Job: Copy these rows word for word, starting at the line that contains "You are a computer-use agent. Screen" and ending at the line that contains "Action: point(438,35)", with both of those lines included.
** Start of Supplied records **
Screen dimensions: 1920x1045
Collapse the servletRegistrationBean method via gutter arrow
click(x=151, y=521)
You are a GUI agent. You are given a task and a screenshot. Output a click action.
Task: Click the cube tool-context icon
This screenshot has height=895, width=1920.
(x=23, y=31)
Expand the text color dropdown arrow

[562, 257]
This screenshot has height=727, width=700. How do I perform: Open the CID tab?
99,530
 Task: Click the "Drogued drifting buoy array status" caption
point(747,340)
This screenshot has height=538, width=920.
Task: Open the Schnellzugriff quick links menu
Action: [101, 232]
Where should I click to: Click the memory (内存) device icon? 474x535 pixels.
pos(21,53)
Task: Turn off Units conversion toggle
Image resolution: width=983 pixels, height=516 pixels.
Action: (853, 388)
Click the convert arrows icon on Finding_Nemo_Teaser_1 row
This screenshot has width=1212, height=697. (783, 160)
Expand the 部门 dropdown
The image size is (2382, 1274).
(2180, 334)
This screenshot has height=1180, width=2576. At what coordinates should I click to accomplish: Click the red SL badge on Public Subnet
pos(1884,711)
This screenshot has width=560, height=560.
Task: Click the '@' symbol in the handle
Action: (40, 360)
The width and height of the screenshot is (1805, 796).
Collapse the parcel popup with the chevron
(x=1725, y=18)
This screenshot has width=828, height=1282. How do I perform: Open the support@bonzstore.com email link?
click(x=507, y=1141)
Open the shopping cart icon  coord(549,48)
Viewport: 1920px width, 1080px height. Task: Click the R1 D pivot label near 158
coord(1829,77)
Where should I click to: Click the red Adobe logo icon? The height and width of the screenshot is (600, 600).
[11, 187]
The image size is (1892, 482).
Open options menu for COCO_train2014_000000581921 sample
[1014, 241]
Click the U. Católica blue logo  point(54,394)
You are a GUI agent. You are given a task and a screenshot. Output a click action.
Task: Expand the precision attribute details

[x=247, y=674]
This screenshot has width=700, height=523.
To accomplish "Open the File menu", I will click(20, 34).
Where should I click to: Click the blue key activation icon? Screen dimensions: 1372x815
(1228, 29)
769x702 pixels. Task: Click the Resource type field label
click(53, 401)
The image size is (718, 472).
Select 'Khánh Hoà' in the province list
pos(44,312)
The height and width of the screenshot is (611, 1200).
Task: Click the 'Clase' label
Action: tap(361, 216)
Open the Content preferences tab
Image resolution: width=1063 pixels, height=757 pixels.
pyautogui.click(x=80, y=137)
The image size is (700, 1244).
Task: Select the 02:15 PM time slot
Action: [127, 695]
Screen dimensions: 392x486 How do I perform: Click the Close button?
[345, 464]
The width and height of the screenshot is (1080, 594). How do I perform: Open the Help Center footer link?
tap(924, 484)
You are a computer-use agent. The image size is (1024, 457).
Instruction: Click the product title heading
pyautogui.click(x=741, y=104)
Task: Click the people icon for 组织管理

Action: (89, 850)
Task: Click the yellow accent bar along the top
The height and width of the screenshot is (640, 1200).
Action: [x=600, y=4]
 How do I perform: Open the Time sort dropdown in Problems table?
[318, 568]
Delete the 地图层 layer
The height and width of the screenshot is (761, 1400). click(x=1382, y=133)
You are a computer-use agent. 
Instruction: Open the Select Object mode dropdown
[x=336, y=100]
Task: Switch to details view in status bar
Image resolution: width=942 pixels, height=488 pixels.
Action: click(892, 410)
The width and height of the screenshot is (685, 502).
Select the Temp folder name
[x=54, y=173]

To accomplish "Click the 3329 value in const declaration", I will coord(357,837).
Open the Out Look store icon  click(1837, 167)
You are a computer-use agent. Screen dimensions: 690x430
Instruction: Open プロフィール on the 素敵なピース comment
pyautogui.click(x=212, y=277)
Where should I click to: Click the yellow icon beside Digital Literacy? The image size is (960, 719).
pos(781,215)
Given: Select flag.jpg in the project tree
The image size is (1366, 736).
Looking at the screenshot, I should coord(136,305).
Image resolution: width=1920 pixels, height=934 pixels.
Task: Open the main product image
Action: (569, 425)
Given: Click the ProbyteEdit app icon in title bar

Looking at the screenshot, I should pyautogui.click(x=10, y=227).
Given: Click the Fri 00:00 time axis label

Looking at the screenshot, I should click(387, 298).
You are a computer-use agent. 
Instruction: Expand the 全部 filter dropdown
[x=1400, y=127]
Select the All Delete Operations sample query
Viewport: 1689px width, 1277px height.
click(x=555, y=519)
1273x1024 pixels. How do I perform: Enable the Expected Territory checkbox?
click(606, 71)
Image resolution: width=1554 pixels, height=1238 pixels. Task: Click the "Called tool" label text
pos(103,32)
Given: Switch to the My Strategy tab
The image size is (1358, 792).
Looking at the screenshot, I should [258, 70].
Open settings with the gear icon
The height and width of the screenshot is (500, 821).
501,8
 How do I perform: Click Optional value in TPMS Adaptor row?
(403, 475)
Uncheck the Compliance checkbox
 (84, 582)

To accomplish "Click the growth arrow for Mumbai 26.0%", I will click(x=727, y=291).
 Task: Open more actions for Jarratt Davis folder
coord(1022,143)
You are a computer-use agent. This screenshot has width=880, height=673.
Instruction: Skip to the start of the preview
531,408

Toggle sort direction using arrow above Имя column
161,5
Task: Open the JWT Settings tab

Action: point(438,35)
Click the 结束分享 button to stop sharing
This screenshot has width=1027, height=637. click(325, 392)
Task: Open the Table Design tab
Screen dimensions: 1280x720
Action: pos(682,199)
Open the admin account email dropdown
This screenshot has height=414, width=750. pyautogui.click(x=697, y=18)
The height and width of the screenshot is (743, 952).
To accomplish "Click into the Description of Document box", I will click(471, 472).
** End of Supplied records **
Written answer:
You are a computer-use agent. Screen dimensions: 690x430
Instruction: Open プロフィール on the 素敵なピース comment
pyautogui.click(x=212, y=277)
Where should I click to: Click the yellow icon beside Digital Literacy? The image size is (960, 719).
pos(781,215)
Given: Select flag.jpg in the project tree
The image size is (1366, 736).
Looking at the screenshot, I should coord(136,305).
Image resolution: width=1920 pixels, height=934 pixels.
Task: Open the main product image
Action: (569, 425)
Given: Click the ProbyteEdit app icon in title bar

Looking at the screenshot, I should pyautogui.click(x=10, y=227).
Given: Click the Fri 00:00 time axis label

Looking at the screenshot, I should click(387, 298).
You are a computer-use agent. 
Instruction: Expand the 全部 filter dropdown
[x=1400, y=127]
Select the All Delete Operations sample query
Viewport: 1689px width, 1277px height.
click(x=555, y=519)
1273x1024 pixels. How do I perform: Enable the Expected Territory checkbox?
click(606, 71)
Image resolution: width=1554 pixels, height=1238 pixels. Task: Click the "Called tool" label text
pos(103,32)
Given: Switch to the My Strategy tab
The image size is (1358, 792).
Looking at the screenshot, I should [258, 70].
Open settings with the gear icon
The height and width of the screenshot is (500, 821).
501,8
 How do I perform: Click Optional value in TPMS Adaptor row?
(403, 475)
Uncheck the Compliance checkbox
 (84, 582)

To accomplish "Click the growth arrow for Mumbai 26.0%", I will click(x=727, y=291).
 Task: Open more actions for Jarratt Davis folder
coord(1022,143)
You are a computer-use agent. This screenshot has width=880, height=673.
Instruction: Skip to the start of the preview
531,408

Toggle sort direction using arrow above Имя column
161,5
Task: Open the JWT Settings tab

Action: point(438,35)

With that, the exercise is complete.